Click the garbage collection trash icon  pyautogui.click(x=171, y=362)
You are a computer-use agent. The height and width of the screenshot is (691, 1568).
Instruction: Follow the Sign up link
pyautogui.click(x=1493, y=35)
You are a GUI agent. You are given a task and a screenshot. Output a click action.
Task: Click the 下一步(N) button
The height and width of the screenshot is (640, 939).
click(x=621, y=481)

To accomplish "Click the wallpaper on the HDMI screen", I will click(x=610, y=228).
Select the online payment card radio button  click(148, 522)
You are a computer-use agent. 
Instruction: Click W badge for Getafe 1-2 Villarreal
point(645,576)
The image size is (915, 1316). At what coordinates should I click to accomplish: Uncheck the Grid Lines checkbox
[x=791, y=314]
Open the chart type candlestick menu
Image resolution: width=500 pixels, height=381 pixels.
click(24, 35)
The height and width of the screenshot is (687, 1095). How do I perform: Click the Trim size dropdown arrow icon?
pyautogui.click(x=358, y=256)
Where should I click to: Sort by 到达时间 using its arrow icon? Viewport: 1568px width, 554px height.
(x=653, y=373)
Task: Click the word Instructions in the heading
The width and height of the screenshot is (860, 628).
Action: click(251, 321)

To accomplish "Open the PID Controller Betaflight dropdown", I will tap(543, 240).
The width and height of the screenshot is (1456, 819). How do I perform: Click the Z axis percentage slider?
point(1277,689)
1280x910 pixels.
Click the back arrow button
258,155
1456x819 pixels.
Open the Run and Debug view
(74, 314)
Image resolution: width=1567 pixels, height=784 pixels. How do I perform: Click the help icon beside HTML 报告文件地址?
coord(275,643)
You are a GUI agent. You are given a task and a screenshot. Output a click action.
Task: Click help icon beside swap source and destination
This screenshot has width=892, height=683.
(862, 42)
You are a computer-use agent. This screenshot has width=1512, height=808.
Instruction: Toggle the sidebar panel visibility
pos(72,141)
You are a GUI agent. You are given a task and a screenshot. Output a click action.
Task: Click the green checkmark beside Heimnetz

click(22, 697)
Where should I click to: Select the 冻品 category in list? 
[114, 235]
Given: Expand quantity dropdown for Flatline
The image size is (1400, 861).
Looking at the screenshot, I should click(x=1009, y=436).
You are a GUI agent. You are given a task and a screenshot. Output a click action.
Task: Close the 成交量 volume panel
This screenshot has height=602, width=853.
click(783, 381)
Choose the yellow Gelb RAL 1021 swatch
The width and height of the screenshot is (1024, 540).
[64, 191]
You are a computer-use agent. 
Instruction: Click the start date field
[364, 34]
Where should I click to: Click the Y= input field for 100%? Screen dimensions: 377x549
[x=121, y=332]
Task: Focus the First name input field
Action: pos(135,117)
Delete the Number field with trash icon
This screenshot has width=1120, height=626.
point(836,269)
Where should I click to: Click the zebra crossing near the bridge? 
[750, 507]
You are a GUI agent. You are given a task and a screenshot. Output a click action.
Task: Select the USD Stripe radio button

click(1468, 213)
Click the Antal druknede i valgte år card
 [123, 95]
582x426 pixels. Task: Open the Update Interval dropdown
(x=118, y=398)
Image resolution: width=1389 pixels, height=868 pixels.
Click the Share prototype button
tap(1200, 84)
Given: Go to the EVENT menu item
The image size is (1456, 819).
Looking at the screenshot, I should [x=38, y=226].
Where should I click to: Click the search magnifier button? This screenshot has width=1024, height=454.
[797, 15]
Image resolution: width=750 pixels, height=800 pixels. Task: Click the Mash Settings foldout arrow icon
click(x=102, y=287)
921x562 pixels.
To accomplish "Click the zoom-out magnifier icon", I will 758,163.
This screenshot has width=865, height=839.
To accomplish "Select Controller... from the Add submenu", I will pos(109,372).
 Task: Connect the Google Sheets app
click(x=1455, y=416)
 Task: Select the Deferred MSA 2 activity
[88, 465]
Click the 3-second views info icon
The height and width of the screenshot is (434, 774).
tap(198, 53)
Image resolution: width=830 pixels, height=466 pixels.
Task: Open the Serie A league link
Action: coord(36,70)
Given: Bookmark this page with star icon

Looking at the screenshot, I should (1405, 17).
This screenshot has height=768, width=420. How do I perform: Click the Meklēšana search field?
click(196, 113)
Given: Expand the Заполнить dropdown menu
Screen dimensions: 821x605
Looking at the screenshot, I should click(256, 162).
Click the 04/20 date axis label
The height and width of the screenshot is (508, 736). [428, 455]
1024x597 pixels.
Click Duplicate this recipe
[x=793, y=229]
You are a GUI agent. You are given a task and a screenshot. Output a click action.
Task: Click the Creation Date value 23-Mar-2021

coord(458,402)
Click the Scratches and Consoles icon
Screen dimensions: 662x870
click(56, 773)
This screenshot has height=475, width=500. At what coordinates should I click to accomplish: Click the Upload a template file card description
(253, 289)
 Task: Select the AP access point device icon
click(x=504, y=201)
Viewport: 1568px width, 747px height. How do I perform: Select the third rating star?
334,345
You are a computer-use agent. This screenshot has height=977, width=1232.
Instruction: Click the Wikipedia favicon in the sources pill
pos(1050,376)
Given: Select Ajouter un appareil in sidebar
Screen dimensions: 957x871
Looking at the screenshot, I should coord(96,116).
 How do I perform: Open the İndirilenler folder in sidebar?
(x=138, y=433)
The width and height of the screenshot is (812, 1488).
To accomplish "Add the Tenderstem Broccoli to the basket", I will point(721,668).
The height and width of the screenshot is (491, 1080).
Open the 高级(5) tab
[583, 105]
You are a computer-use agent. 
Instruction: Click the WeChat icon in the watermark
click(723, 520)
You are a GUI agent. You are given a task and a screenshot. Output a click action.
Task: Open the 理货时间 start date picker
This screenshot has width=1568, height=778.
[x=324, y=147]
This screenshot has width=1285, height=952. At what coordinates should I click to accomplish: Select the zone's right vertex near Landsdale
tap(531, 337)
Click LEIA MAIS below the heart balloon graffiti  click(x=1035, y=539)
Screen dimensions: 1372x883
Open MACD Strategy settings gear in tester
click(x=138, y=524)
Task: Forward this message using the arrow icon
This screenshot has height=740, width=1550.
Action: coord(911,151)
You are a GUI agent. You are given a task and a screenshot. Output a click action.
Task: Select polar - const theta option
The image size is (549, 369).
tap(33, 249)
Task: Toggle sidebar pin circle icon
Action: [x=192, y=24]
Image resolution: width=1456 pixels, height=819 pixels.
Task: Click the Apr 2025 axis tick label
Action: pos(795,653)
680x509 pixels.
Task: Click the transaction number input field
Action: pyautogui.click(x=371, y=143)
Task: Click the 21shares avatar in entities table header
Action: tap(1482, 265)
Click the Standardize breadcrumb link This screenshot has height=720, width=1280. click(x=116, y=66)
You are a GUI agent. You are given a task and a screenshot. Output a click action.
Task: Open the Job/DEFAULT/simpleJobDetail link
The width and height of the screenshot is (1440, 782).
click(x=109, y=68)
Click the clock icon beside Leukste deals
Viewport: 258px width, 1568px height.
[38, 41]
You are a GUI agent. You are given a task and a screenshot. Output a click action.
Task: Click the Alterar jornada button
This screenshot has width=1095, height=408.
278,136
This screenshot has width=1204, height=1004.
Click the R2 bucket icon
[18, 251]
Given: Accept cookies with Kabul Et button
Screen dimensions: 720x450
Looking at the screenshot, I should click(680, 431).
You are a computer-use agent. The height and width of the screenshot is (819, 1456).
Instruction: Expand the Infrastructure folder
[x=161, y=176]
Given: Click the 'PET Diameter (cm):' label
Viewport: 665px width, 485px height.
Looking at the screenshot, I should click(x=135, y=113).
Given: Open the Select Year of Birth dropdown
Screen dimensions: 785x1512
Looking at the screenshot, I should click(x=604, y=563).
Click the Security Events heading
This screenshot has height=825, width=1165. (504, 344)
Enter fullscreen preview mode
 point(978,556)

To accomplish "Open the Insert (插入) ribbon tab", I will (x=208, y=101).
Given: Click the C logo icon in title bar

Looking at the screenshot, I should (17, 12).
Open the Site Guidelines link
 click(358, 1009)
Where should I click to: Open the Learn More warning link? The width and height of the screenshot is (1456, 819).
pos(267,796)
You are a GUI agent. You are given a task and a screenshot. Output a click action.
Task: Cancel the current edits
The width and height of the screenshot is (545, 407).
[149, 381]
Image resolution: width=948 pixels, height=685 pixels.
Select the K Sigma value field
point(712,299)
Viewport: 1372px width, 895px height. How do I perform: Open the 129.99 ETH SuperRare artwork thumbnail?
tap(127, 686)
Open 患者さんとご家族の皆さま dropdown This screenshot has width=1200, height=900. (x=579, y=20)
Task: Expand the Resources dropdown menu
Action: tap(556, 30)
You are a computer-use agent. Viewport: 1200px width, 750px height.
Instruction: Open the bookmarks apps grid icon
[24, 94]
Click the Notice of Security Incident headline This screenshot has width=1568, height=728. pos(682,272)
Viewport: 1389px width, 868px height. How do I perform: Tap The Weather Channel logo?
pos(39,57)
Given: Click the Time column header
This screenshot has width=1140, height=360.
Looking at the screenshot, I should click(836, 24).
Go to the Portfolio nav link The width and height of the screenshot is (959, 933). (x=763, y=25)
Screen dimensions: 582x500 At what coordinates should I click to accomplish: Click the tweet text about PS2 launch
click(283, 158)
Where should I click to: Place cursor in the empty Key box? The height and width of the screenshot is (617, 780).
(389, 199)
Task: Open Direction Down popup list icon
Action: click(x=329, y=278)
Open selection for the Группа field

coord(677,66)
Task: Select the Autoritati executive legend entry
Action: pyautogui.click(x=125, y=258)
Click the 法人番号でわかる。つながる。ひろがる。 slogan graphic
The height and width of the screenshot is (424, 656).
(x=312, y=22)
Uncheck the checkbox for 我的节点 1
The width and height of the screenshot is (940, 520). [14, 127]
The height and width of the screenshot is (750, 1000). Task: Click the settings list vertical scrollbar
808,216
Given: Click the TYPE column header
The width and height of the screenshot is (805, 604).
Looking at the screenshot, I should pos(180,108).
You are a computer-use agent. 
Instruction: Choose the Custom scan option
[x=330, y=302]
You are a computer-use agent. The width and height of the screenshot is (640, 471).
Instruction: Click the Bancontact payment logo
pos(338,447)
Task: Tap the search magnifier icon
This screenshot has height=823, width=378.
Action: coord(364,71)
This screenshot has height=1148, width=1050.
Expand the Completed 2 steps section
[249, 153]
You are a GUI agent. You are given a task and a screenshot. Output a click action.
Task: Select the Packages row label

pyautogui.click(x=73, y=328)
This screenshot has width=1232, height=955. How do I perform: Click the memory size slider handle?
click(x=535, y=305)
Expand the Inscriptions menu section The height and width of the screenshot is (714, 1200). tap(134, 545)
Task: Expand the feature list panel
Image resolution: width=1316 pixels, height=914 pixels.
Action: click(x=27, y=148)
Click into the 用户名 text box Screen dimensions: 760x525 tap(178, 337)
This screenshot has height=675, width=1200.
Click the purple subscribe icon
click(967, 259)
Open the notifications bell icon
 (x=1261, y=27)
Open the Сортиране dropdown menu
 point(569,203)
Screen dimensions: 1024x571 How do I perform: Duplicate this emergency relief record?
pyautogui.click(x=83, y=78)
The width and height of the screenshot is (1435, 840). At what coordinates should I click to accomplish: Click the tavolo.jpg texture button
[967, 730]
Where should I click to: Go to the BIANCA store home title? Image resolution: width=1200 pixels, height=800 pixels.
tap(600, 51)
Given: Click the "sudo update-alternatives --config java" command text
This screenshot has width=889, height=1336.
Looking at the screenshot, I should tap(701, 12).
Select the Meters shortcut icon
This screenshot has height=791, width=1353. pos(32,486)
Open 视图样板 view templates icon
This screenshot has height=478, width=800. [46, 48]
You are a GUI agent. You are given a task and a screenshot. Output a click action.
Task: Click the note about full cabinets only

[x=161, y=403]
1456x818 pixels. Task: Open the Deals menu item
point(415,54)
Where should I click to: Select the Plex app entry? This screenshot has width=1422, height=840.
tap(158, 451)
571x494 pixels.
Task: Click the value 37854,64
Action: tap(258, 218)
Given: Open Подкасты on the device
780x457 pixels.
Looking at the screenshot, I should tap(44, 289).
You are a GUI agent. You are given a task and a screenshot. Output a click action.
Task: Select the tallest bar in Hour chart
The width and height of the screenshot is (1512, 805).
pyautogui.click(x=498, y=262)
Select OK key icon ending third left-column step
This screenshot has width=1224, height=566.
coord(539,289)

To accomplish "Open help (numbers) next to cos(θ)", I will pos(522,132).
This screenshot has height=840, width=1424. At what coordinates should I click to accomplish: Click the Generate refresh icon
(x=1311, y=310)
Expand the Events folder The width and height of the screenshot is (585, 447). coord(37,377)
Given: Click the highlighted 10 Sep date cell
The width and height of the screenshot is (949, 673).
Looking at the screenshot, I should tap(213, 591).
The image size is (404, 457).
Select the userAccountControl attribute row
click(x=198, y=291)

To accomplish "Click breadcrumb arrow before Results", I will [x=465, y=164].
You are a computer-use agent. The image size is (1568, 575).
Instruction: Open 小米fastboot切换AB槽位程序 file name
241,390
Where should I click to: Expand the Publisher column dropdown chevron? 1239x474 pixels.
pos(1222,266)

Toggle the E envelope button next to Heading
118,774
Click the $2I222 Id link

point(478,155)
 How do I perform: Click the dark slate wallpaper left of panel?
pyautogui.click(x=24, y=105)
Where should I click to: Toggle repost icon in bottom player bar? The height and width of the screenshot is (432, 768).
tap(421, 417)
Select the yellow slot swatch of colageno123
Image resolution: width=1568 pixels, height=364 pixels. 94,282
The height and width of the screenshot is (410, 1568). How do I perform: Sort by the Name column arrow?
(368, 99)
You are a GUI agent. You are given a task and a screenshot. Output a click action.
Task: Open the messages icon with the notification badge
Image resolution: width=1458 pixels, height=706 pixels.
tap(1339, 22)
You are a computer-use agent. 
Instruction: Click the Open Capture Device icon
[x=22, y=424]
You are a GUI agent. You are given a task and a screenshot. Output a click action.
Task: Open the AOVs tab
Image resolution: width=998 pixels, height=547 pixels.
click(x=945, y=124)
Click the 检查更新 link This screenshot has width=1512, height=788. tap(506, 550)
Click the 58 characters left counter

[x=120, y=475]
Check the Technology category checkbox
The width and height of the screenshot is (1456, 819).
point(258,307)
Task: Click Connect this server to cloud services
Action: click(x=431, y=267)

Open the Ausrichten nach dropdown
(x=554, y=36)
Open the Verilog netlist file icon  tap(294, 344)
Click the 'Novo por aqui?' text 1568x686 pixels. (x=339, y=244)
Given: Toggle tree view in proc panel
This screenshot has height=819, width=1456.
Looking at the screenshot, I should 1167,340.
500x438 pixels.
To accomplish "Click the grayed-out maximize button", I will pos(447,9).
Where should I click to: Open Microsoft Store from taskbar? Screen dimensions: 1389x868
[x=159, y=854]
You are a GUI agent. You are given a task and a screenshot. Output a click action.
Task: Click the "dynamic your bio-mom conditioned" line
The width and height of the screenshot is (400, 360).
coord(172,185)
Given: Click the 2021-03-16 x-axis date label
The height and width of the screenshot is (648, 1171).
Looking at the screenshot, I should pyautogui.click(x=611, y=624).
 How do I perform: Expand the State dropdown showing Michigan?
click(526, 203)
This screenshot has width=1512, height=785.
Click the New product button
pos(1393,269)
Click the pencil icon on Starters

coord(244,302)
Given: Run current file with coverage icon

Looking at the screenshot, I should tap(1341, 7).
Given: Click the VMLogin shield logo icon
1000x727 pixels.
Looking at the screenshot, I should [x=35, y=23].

##########

## GIVEN REQUEST
Copy the lines from the start through the line that contains "pyautogui.click(x=1493, y=35)", keeping both ends.

## RESULT OF THIS TASK
Click the garbage collection trash icon  pyautogui.click(x=171, y=362)
You are a computer-use agent. The height and width of the screenshot is (691, 1568).
Instruction: Follow the Sign up link
pyautogui.click(x=1493, y=35)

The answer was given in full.